E fomos ler as normas do parque Buenos Aires, que estavam escondidas na sala da administração e colocada às pressas lá fora, no bebedouro, porque nunca tinha lido nada parecido por lá! Numa das linhas do cartaz: “Não pode tomar sol de sunga…” Mas, enquanto passava pela “Mãe de Brecheret”, encontrei vários homens tomando sol, sem camisa e de calção, e gostaria que continuassem a tomar o sol, como o fazem há anos, mas as mulheres também querem tomar sol!
Existe alguma lei neste país que proíbe tomar sol de biquíni em parques públicos? Cada parque público é gueto de um bairro? E seria preciso chamar a polícia da rua, como fizeram, um pelotão de quatro guardas, mais viatura, como se estivesse cometendo o maior crime…! Achei o fato severamente conservador, preconceituoso e intimidador; e ainda demonstra que esta cidade ainda tem muito que aprender sobre civilidade e democracia.

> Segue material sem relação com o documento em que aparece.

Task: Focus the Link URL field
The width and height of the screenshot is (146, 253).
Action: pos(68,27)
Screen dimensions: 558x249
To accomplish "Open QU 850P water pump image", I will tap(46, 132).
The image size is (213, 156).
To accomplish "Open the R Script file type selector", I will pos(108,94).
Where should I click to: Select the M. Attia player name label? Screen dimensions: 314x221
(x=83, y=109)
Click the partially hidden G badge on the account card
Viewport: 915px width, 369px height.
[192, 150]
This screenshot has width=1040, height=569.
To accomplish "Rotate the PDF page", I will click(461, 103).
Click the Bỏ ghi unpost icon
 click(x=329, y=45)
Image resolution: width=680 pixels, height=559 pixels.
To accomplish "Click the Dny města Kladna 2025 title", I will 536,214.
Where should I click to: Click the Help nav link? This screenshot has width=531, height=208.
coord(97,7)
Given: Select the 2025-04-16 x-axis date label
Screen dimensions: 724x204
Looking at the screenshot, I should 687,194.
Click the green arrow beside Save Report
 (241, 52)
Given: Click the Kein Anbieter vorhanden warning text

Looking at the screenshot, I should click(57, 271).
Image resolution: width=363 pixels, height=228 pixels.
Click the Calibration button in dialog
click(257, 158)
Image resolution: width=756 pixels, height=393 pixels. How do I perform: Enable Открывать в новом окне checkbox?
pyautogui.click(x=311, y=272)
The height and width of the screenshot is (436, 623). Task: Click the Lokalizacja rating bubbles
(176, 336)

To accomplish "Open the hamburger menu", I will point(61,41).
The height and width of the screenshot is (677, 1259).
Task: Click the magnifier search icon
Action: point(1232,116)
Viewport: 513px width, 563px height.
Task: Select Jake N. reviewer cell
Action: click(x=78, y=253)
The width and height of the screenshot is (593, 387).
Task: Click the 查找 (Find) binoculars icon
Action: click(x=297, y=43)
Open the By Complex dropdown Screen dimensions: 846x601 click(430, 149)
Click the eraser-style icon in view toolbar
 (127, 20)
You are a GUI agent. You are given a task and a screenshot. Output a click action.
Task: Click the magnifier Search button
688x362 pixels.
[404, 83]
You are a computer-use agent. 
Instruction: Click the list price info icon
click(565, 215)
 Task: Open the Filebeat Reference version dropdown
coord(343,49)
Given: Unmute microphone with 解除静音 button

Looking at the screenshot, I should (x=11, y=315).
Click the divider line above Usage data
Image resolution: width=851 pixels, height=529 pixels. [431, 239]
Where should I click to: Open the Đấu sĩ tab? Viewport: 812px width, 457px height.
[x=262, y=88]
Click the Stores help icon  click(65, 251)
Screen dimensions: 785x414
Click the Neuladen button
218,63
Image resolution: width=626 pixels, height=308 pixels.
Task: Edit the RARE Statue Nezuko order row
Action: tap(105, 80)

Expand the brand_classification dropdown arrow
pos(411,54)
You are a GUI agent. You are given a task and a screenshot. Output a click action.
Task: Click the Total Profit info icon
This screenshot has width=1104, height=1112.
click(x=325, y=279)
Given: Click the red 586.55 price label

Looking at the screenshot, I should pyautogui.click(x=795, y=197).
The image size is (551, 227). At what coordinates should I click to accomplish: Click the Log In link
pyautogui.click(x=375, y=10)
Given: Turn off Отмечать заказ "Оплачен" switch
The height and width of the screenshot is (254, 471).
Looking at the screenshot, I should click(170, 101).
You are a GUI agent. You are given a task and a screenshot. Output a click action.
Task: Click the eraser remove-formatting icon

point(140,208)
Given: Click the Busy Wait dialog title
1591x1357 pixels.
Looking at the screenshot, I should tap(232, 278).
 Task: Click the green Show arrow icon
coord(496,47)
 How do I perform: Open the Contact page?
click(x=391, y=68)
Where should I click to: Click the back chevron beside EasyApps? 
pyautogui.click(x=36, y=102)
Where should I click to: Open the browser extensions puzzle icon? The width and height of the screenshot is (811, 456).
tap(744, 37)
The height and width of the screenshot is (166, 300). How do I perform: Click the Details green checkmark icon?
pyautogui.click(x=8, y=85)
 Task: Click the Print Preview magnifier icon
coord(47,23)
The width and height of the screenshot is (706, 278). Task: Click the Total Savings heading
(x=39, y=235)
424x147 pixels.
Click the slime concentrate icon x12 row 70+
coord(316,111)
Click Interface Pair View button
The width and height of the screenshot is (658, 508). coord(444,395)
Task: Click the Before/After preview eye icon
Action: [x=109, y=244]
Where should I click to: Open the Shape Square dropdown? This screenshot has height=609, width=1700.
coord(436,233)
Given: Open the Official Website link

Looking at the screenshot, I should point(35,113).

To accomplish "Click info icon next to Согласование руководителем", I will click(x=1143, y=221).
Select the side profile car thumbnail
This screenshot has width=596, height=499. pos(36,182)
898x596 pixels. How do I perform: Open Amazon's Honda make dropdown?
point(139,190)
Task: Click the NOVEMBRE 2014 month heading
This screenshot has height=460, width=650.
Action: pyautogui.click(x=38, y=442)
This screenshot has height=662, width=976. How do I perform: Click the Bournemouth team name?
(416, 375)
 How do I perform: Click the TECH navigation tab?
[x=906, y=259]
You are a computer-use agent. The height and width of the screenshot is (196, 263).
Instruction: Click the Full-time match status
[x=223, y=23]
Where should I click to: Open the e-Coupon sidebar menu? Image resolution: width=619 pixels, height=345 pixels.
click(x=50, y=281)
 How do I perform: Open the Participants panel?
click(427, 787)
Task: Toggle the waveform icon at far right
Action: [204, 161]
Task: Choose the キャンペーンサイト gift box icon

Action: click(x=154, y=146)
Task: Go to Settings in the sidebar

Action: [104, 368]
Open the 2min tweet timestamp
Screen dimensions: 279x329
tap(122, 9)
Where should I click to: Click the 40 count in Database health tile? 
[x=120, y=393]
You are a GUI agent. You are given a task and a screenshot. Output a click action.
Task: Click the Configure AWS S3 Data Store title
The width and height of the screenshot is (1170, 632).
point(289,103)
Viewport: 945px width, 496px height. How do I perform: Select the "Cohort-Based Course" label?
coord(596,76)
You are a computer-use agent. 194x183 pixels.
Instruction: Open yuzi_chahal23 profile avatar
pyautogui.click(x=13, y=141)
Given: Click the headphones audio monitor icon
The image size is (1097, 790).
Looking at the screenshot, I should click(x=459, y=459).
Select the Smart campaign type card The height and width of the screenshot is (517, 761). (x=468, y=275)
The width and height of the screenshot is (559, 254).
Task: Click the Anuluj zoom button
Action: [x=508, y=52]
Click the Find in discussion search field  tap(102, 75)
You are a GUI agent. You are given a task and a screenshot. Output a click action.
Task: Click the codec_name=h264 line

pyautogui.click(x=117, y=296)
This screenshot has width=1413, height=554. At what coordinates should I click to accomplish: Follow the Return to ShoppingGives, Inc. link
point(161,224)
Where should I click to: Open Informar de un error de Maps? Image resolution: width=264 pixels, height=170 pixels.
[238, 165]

Já tomei sol, de biquíni, no parque do Ibirapuera, e no Central Park, em Nova York, porque todos que vão a um parque vão para relaxar, descansar das pressões, para iniciar o dia com saúde! Assim como no Ibirapuera e Central Park toma-se sol onde quiser; e para ficar mais à vontade de biquíni, no Ibirapuera, normalmente as pessoas vão para o gramado, às margens do lago, próxima à área do Planetário, assim como no gramado livre para piqueniques no Central Park, NY.
E como no gramado do Parque Buenos Aires, que eu já havia visto outras mulheres por lá tomando o sol, e achei a ideia saudável! Assim como a cidade de Paris, no verão, a prefeitura coloca espreguiçadeiras à beira do rio Sena para os franceses tomarem sol, e de biquíni para quem quiser!
São Paulo não pode ficar com estas prática moralistas nos parques públicos e intimidação à mulher! Sofri o que se chama de violência moral! Repressão faz mal para a saúde pública, porque hoje acordei com imensas dores no corpo, tal o susto que passei no Parque Buenos Aires!